Olimpia zostaje w I lidze po horrorze w Lesznie
KOSZYKÓWKA – I liga kobiet
Olimpia Wodzisław wygrała w niedzielę wyjazdowe spotkanie z X–Demon Tęcza Leszno. Było to decydujące trzecie starcie fazy play–out, dzięki czemu podopieczne trenera Adama Kubaszczyka zapewniły sobie pierwszoligowy byt. Okoliczności, w jakich to uczyniły, chyba na zawsze zapiszą się w annałach wodzisławskiego sportu.
Ten mecz przejdzie do historii nie dlatego, że Olimpia rozstrzygnęła kwestię utrzymania dzięki wyjazdowemu zwycięstwu, ale dlatego, że uczyniła to niemal w beznadziejnej sytuacji. Trener Kubaszczyk miał do dyspozycji tylko 8 zawodniczek, które, choć wygrały wcześniej domowe spotkanie, to pamiętały przecież, że w pierwszym meczu o utrzymanie w Lesznie, Tęcza była jednak wyraźnie lepsza. Ten fakt, trzeba było wymazać z pamięci. Po pierwszej kwarcie wydawało się, że nie bardzo się to udało. Miejscowe prezentowały się lepiej, były znacznie skuteczniejsze.
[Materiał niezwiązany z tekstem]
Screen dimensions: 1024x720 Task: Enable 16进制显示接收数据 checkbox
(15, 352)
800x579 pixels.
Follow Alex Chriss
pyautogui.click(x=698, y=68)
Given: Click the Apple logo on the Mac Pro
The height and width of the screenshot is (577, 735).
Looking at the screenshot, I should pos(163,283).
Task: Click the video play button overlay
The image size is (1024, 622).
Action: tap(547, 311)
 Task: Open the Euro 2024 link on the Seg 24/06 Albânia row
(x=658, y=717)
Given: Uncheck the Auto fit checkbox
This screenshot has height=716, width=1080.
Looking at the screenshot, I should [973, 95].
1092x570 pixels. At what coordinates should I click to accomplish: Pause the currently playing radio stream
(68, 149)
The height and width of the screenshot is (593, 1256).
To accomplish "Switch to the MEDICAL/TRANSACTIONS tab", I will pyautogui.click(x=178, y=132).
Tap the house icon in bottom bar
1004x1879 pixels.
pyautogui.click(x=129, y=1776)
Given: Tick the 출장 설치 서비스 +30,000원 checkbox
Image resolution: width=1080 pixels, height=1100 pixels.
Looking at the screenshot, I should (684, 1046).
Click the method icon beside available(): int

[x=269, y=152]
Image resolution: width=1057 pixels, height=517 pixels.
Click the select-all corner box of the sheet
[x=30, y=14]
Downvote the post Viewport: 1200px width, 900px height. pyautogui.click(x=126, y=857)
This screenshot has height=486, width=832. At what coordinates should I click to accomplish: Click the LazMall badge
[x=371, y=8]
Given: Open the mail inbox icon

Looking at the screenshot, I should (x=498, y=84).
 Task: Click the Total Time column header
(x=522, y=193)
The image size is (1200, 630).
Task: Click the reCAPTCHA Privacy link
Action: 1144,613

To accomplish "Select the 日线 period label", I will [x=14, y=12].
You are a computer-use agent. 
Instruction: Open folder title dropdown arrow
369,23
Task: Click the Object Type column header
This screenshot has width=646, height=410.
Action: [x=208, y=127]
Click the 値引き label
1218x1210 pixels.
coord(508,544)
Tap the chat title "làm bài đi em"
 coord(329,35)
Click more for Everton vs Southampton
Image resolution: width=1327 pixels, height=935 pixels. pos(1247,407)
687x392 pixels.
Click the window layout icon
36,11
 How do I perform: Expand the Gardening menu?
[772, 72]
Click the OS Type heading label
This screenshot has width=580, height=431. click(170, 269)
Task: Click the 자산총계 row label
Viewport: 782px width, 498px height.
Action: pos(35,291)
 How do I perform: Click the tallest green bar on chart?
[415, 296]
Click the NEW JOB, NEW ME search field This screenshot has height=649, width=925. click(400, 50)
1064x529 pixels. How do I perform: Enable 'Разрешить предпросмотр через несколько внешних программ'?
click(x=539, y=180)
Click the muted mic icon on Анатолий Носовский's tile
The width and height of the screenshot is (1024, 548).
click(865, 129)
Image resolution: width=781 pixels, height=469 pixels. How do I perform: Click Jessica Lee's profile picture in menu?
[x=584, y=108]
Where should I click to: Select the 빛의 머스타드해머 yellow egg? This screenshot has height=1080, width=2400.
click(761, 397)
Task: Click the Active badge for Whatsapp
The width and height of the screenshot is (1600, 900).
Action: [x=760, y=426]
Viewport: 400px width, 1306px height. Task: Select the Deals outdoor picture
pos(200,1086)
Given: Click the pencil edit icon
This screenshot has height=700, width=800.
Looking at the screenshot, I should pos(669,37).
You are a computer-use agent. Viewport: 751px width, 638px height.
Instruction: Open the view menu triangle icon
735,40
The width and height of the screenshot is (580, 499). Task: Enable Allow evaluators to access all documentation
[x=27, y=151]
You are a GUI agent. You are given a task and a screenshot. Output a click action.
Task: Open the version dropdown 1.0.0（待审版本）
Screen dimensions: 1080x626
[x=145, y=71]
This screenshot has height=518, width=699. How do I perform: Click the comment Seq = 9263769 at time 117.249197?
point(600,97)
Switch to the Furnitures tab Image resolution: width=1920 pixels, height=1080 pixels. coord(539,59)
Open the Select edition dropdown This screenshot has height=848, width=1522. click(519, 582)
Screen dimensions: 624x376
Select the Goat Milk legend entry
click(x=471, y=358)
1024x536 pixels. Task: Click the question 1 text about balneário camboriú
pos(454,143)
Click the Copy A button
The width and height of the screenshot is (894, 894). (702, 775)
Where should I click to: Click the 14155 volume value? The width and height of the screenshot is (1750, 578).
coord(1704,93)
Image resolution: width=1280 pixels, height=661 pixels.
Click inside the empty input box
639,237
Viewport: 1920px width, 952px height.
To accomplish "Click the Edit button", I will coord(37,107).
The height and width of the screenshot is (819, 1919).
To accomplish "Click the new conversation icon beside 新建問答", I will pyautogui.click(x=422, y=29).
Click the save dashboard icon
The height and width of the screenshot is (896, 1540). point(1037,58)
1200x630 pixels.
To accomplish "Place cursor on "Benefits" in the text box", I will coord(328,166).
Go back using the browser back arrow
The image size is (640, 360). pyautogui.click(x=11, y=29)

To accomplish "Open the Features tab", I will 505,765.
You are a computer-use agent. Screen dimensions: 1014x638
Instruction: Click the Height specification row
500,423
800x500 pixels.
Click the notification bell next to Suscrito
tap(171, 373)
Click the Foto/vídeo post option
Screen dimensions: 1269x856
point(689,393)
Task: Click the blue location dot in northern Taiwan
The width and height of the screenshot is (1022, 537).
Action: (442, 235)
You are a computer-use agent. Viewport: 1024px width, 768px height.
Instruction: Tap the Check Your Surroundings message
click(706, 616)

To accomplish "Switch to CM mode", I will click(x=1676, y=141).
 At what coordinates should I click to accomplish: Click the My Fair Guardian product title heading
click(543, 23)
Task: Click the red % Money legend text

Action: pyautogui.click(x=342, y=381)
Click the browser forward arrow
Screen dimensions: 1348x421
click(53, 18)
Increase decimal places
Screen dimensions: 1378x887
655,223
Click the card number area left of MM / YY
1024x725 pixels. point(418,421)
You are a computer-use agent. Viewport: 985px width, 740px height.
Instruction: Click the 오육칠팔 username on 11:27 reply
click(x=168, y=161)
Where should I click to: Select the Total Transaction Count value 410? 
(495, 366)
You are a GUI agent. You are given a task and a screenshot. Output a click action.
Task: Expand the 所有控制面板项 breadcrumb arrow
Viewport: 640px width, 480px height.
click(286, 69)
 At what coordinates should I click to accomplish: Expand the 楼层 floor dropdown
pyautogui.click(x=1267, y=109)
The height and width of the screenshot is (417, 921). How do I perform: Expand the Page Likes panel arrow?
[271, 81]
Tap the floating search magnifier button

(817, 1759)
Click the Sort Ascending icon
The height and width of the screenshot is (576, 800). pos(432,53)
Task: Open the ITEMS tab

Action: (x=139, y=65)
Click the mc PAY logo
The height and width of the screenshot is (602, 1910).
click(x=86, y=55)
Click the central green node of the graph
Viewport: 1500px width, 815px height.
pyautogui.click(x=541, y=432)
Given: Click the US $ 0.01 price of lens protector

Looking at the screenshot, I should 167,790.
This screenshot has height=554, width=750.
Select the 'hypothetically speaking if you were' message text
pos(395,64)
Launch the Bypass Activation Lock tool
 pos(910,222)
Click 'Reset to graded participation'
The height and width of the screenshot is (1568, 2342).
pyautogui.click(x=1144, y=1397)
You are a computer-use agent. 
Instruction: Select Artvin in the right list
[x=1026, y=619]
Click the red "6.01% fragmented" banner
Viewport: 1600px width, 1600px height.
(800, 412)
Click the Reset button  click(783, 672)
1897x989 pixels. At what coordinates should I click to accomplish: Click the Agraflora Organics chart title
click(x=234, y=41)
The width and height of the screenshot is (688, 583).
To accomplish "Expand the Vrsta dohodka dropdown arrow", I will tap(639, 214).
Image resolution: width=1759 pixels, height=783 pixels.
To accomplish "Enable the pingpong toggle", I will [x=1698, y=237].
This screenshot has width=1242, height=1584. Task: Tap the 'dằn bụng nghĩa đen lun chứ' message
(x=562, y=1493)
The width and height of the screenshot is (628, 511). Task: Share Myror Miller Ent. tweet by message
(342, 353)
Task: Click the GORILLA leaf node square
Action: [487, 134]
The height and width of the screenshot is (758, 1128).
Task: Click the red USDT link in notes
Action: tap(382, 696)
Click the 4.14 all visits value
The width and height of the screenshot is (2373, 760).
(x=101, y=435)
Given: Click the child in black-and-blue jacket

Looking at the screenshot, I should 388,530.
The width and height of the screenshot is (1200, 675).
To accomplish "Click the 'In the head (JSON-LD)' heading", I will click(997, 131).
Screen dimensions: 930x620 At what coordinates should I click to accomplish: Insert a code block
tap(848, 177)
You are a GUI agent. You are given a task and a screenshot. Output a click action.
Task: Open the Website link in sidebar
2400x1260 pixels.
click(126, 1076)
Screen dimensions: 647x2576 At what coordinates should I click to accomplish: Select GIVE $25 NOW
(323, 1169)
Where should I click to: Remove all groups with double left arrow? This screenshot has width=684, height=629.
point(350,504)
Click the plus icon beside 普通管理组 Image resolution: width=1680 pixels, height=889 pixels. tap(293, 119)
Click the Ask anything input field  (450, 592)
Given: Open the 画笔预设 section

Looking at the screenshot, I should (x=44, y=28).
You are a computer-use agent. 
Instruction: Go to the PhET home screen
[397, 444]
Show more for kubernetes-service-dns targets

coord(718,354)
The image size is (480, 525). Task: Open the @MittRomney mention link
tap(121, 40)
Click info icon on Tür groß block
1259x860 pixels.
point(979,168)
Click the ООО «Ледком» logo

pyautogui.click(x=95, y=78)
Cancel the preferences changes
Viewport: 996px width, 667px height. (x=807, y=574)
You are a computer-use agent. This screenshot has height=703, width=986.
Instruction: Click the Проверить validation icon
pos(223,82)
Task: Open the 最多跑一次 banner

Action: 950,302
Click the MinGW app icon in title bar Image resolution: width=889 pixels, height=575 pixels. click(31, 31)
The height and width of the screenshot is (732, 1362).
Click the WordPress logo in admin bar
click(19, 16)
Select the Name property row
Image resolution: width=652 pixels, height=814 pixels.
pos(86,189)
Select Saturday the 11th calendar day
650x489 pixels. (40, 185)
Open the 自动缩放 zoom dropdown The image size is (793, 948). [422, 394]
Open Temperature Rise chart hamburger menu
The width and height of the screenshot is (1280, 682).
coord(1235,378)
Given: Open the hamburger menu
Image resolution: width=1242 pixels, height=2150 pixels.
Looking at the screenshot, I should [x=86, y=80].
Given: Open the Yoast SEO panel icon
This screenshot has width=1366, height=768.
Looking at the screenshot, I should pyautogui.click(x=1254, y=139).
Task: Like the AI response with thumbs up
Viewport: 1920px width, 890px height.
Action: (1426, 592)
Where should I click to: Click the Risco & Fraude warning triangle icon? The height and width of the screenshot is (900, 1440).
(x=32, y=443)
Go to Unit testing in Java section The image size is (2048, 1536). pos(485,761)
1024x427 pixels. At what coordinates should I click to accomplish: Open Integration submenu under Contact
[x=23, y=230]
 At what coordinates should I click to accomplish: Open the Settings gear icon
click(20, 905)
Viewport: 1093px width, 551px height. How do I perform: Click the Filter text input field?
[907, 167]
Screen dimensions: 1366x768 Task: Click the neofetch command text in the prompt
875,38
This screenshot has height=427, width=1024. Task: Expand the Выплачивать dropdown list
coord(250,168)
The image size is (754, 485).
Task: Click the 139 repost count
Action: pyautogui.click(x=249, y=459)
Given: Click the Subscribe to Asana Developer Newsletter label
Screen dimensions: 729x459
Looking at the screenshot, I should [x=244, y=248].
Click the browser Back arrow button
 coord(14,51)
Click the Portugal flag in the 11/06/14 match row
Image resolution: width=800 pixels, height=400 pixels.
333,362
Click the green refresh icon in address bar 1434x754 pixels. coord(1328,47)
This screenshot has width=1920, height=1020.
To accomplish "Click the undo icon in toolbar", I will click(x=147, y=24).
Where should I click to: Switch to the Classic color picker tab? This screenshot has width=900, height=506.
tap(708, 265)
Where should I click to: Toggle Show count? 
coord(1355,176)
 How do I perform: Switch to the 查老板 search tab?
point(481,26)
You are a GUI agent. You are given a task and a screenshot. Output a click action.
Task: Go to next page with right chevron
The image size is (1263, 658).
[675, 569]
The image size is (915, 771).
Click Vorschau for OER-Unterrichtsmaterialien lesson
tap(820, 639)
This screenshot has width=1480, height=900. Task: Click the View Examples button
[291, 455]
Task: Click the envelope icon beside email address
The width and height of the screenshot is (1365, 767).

Choć początek był nerwowy z obu stron, miejscowe szybciej opanowały nerwy i na 2 minuty przed końcem kwarty prowadziły 20:9. Ostatecznie zaś wygrały ją 24:15 i sytuacja zrobiła się nieciekawa. Po prawie trzech minutach gry kolejnej kwarty było już 27:15. I oto nagle wodzisławianki ruszyły do odrabiania strat. Sygnał do ataku dała Joanna Sobota, która rzutem z wyskoku zdobyła dopiero swoje pierwsze w tym meczu punkty. Wodzisławianki zaczęły niemal seryjnie trafiać. Dwukrotnie za 3 punkty trafiła Aleksandra Lewoń–Sczansny. Miejscowe stanęły niemal w miejscu. W całej kwarcie zdobyły raptem 8 punktów i na przerwę Olimpia schodziła, prowadząc 32:35. Po zmianie stron wodzisławianki sukcesywnie powiększały przewagę, która urosła do 13 punktów. Miejscowe jednak ani myślały się poddawać i ostatnia kwarta zamieniła się w prawdziwy dreszczowiec. Choć na 8 minut i 30 sekund przed końcem meczu, po trójce Lewoń–Sczansny
Olimpia prowadziła już 45:63, to lesznianki zdołały wrócić do gry, a tak po prawdzie to zupełnie stanęły koszykarki z Wodzisławia. W ciągu 7 minut i 15 sekund miejscowe zdobyły 20 punktów, przy zerowym dorobku Olimpii. Na 1 minutę i 15 sekund przed ostatnią syreną miejscowe wyszły na dwupunktowe prowadzenie. Wydawało się, że Tęcza złapała wiatr w żagle i nikt ani nic nie wyrwie jej z rąk zwycięstwa. A jednak 30 sekund przed końcem celną trójką popisała się Sobota. 10 sekund później przy akcji rzutowej faulowana była Martyna Jasiulewicz, która z dwóch wolnych rzutów wykorzystała tylko drugi. Olimpia prowadziła wówczas 65:67. Trener miejscowych wziął czas na żądanie i skrupulatnie przygotował atak swojej drużyny. 5 sekund przed końcem meczu Katarzyna Klimowska sfaulowała rzucającą Weronikę Dąbrowską. Sędziowie przyznali aż trzy rzuty wolne, bo Dąbrowska szukała szansy zza linii trzech punktów, co w tym meczu wyszło jej już czterokrotnie. Zawodniczka Tęczy wykonała zadanie perfekcyjnie, trafiła wszystkie trzy rzuty osobiste i wyprowadziła swoją drużynę
na jednopunktowe prowadzenie! W tym momencie to trener Olimpii wziął czas na żądanie. Jego drużyna miała 5 sekund na przeprowadzenie akcji i wykonanie celnego rzutu. Po wznowieniu gry piłka trafiła do Weroniki Oskwarek, a ta w ostatniej sekundzie oddała spod kosza celny rzut. 68:69 i Olimpia zostaje w I lidze! – Jesteśmy niezmiernie szczęśliwi. Ten sezon nie był dla nas łatwy. Po awansie graliśmy praktycznie bez większych wzmocnień, nawet dwie zawodniczki odeszły, ale mamy bardzo dobrego trenera – mówi Zbigniew Kobyliński, wiceprezes Olimpii, przez wielu nazywany ojcem–założycielem wodzisławskiej koszykówki w wydaniu kobiecym.
(art)
X–Demon Tęcza Leszno – Olimpia Wodzisław 68:69
(24:15, 8:20, 13:23, 23:11)
Punkty dla Olimpii: Jasiulewicz 16 (3x3 pkt), Lewoń–Sczansny 13 (3x3 pkt), Majka 12, Sobota 10 (2x3 pkt), Oskwarek 10, Klimowska 7 (2x3 pkt), Krupa 1, Kocon 0.